Question

The sum of the coefficients of the middle terms of $$(1+{x})^{2{n}-1}$$ is
A
$$^{2n-1}C_{n}$$
B
$$^{2n-1}C_{n+1}$$
C
$$^{2n}C_{n-1}$$
D
$$^{2n}C_{n}$$

Answer

**step1** Understanding the problem

The problem asks us to find the sum of the coefficients of the middle terms in the binomial expansion of $$(1+x)^{2n-1}$$. This requires us to first determine the total number of terms in the expansion, then identify the positions of the middle terms, find their respective coefficients using the binomial theorem, and finally sum these coefficients.

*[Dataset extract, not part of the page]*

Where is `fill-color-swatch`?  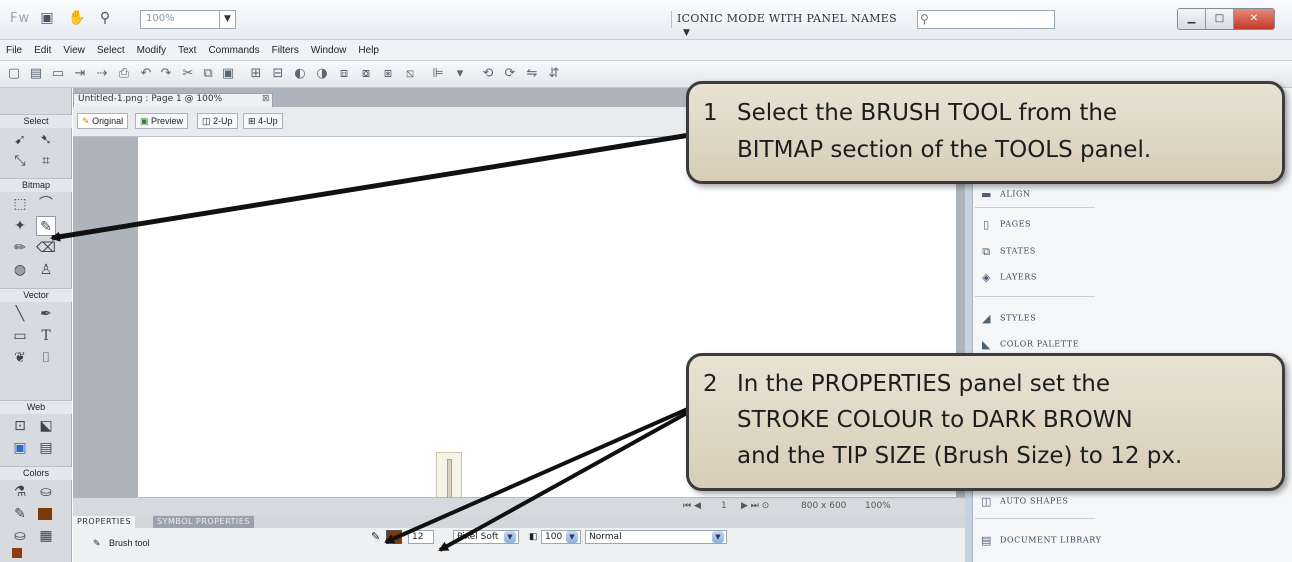 fill-color-swatch is located at coordinates (17, 553).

**step2** Determining the total number of terms

For any binomial expression of the form $$(a+b)^N$$, the total number of terms in its expansion is $$N+1$$. In this problem, the exponent is $$N = 2n-1$$. Therefore, the total number of terms in the expansion of $$(1+x)^{2n-1}$$ is $$(2n-1) + 1 = 2n$$.

**step3** Identifying the middle terms

Since the total number of terms, $$2n$$, is an even number, there will be two middle terms in the expansion. The positions of these two middle terms are found by dividing the total number of terms by two and then taking the next consecutive term. So, the middle terms are at position $$\frac{2n}{2} = n$$ and position $$\frac{2n}{2} + 1 = n+1$$. Thus, the middle terms are the $$n^{th}$$ term and the $$(n+1)^{th}$$ term.

**step4** Finding the coefficient of the $$n^{th}$$ term

The general term in the binomial expansion of $$(1+x)^N$$ is given by $$T_{r+1} = {^{N}C_r} x^r$$, where $${^{N}C_r}$$ represents the binomial coefficient "N choose r". For the $$n^{th}$$ term ($$T_n$$), we set $$r+1 = n$$, which means $$r = n-1$$. With $$N = 2n-1$$, the coefficient of the $$n^{th}$$ term is $${^{2n-1}C_{n-1}}$$.

Question1.step5 (Finding the coefficient of the $$(n+1)^{th}$$ term)

For the $$(n+1)^{th}$$ term ($$T_{n+1}$$), we set $$r+1 = n+1$$, which means $$r = n$$. With $$N = 2n-1$$, the coefficient of the $$(n+1)^{th}$$ term is $${^{2n-1}C_{n}}$$.

**step6** Calculating the sum of the coefficients of the middle terms

To find the sum of the coefficients of the middle terms, we add the coefficients found in the previous steps:
Sum = $${^{2n-1}C_{n-1}} + {^{2n-1}C_{n}}$$.

**step7** Applying the binomial identity

We use a fundamental identity of binomial coefficients, which states that $${^{N}C_R} + {^{N}C_{R+1}} = {^{N+1}C_{R+1}}$$.
In our sum, we have $$N = 2n-1$$, and we can let $$R = n-1$$. Then $$R+1 = n$$.
Applying this identity to our sum:
$${^{2n-1}C_{n-1}} + {^{2n-1}C_{n}} = {^{(2n-1)+1}C_{(n-1)+1}}$$
$$ = {^{2n}C_{n}}$$

**step8** Conclusion

The sum of the coefficients of the middle terms of $$(1+x)^{2n-1}$$ is $${^{2n}C_{n}}$$. This result matches option D among the given choices.